Defect-based quantum systems in wide-range semiconductors are strong candidates for scalable quantum information technologies.
Scientists from the NITE "MISIS" (Russia) along with colleagues from Sweden, Hungary and the United States have found a way to manufacture stable quicts that work at room temperature, unlike most existing analogues. This opens up new perspectives for creating a quantum computer. Moreover, research results can already be used to create high-precision magnetometers, biosensors and new quantum Internet technologies. The article is published in Nature Communications.
New perspectives for creating a quantum computer
Quantum bit (cube) is the smallest information storage unit in quantum systems similar to well-known bits in classical computing processes. So far, only the prototypes of the quantum computer are created, but scientists agree that in the future such a computer will have incredible computational capabilities. At the same time, quantum technologies are already used in a number of areas, such as ultra-safe communication lines.
One of the main problems is the instability of the cubes and the extremely low temperature conditions necessary for their operation. Currently, superconducting materials or individual atoms are currently the most popular types of qubit. Both first and the second exist only at extremely low temperatures, which requires huge costs for constant cooling of the system. Semiconductor materials can be a perspective analogue. For example, it is known that the qubit can be created on a point defect in the diamond lattice.

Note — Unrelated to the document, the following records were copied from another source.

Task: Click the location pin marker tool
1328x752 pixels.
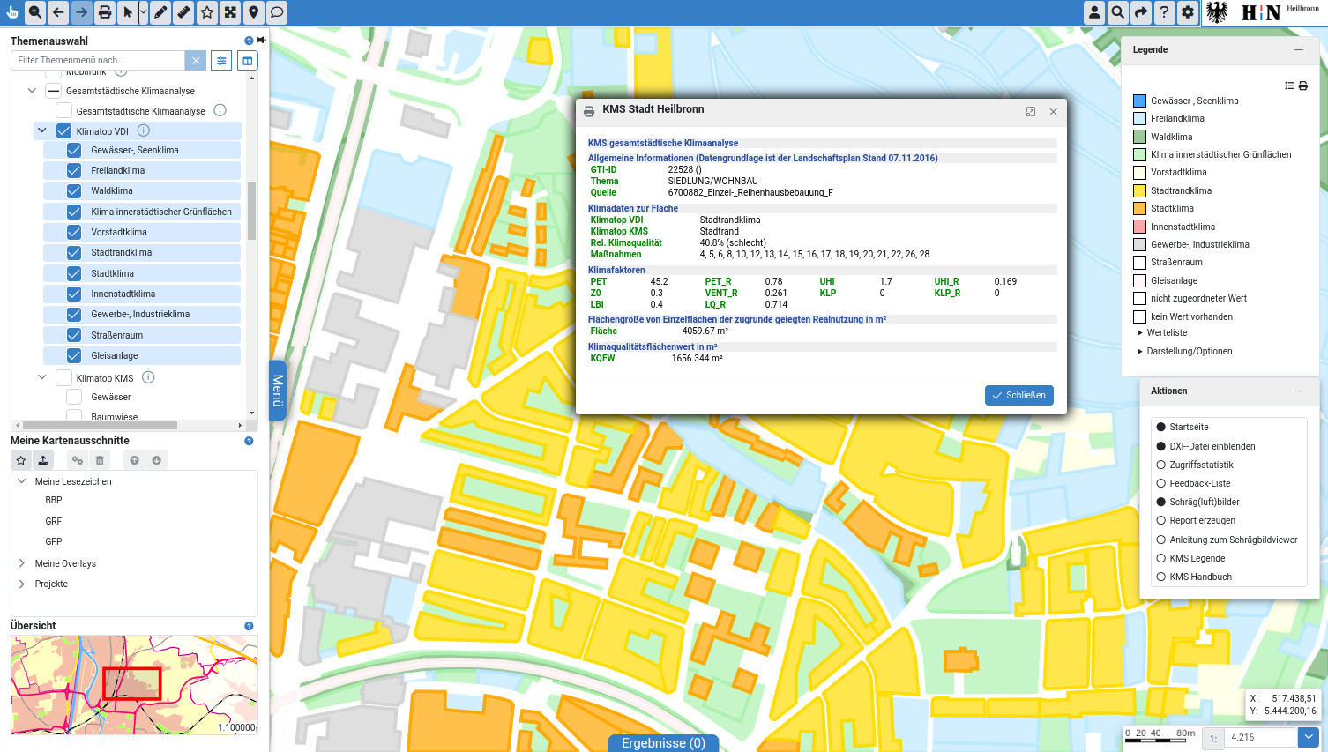Action: 253,12
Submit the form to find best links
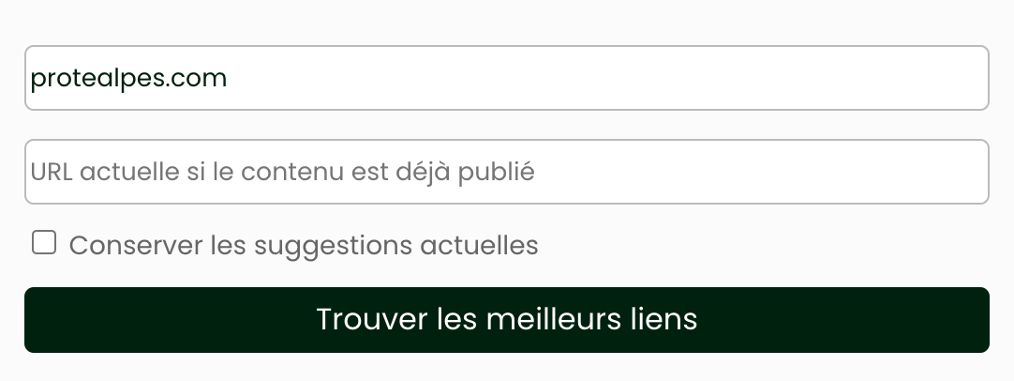1014x381 pixels. [x=506, y=320]
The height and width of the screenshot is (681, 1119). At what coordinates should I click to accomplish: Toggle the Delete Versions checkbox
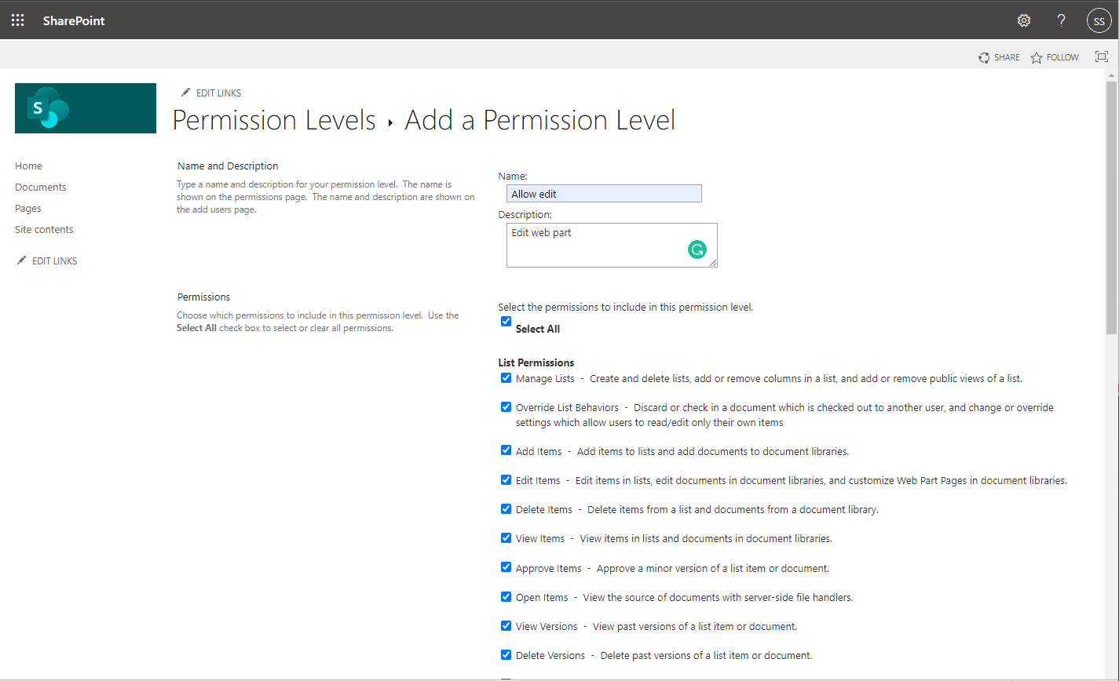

The defect arises due to the replacement of one carbon atom (C) with a nitrogen atom (N), with a defect, vacancies (V) nearby. It has already been proven that such a qubit will work successfully at room temperature.
Scientists from the NITE "MISIS" (Russia) and University of Lincoping (Sweden) along with colleagues from Hungary and the United States found a way to manufacture stable semiconductor cubes using other material, silicon carbide (SiC). It is much easier and more economical compared to the diamond. SiC has already been considered as promising material for creating cubes, but sometimes such qubs immediately degrade at room temperature. Consequently, scientists sought to find out the structural modification that would ensure the stable operation of the qubians.
"To create a qubit, the point defect in the crystal lattice is excited using a laser, and when the photon is emitted, this defect begins to lumine. It has previously been proven that with sic luminescence there are six peaks called from PL1. to PL6, respectively. We found out that this is due to a certain defect, when one "displaced" atomic layer, called a packaging defect, appears near the two vacancies in the lattice, "says Professor Igor Apricot from the University of Lincoping.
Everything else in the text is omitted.